I lowered myself in by the weir. The river was black and silver under a slate-grey sky. I looked down, but the water was so dark I couldn’t see the tiny fish I knew were there. I couldn’t see the pebbly bed, dotted with mussel shells. I waded out of the shallows and dipped my shoulders down and pushed away. The cold cloaked me like a silvery shroud. The current was strong. The rains of the past couple of weeks have filled the basin – in some places it has already burst its banks. Here, in the shallows, is the only safe place to get in. I had to push and kick, push and kick to get away from the pull of the weir, out into the wider water.
And then I was free to swim more slowly, to breathe more deeply. I fixed my eyes on the mother mallard ahead of me. Last week she was sitting on the pontoon, nestling her brood beneath her, sheltering them from the world. This week she has been teaching them to swim, to break free. I watched as she fussed around them. She kept one dark eye on my bobbing head, opening her beak in a low warning quack. It’s all right, I told her. I won’t hurt them. The ducklings milled around, unsure of their direction. One broke free, boldly making for the lilies, then turned back, startled by the drops of rain from the overhanging trees.
I thought of my own brood. My daughter, your granddaughter, is about to start her placement year, going into hospitals in and around Birmingham to continue her studies in medicine. She is only twenty. She is going to be seeing things I will never have to see; dealing with things I would not have any idea how to tackle. At twenty I was carefree, innocent. I had no idea what to do with my life. I was still following you and Mum. I was not bold enough to break free, even for an instant. My son, your grandson, is desperate to forge his own path. He has been straining at the leash for years now. Ever since you died.
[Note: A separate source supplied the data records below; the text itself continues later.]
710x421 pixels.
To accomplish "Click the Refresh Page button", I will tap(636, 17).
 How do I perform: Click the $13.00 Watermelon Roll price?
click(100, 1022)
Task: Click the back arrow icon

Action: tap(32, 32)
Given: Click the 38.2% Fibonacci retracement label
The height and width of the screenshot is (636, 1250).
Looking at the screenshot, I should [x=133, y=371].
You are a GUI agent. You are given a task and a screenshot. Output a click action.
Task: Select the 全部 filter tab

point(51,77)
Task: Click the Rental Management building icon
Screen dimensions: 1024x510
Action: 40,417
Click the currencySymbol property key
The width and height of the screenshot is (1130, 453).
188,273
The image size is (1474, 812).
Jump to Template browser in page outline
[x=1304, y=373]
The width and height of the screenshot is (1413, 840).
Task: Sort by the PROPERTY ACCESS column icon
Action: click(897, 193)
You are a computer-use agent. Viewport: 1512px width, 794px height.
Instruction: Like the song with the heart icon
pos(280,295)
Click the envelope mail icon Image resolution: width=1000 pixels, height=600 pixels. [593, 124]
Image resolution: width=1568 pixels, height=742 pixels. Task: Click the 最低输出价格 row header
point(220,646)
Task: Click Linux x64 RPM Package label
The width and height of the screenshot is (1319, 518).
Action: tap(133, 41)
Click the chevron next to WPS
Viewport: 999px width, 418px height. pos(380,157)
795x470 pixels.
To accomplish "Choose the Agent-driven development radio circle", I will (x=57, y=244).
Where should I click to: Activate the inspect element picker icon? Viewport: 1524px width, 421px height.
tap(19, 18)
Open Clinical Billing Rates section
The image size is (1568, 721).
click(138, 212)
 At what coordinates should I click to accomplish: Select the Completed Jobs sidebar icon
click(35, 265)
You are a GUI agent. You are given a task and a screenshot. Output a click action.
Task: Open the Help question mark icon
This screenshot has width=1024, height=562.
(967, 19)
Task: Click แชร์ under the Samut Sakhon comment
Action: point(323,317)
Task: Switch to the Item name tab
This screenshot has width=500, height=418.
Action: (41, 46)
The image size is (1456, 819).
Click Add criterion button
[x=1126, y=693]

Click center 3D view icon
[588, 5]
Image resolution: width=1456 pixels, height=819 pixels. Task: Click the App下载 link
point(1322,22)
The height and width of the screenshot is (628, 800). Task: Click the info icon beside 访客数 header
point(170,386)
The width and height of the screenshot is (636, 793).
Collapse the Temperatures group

The river was drawing me back. I was getting tired and could feel the cold taking hold of my hands and feet. I decided, reluctantly, to turn back. The current immediately caught me and propelled me. I hardly had to move to stay afloat. I thought of my new path, the one I am about to take. I am moving away from this place soon, following my heart, following the river, letting it take me to the sea. My husband and I have always talked of this, since the first day he took me to his family’s place in Cornwall. It was the place where we fell in love, the place where we looked at each other and knew that we wanted this to be for ever. I have resisted this change though. Since you died, I have not wanted any more change. Your death, Mum’s death, the loss of my childhood home – it has all been too much. There has been too much letting go. I have not wanted to let go of this place as well.
But this morning, as I turned and let the current take me, I realised that letting go is what I need to do again. And again. And again. That this is part of what life teaches us. That sometimes you just can’t fight the current any more. You need to turn and let it take you where it will.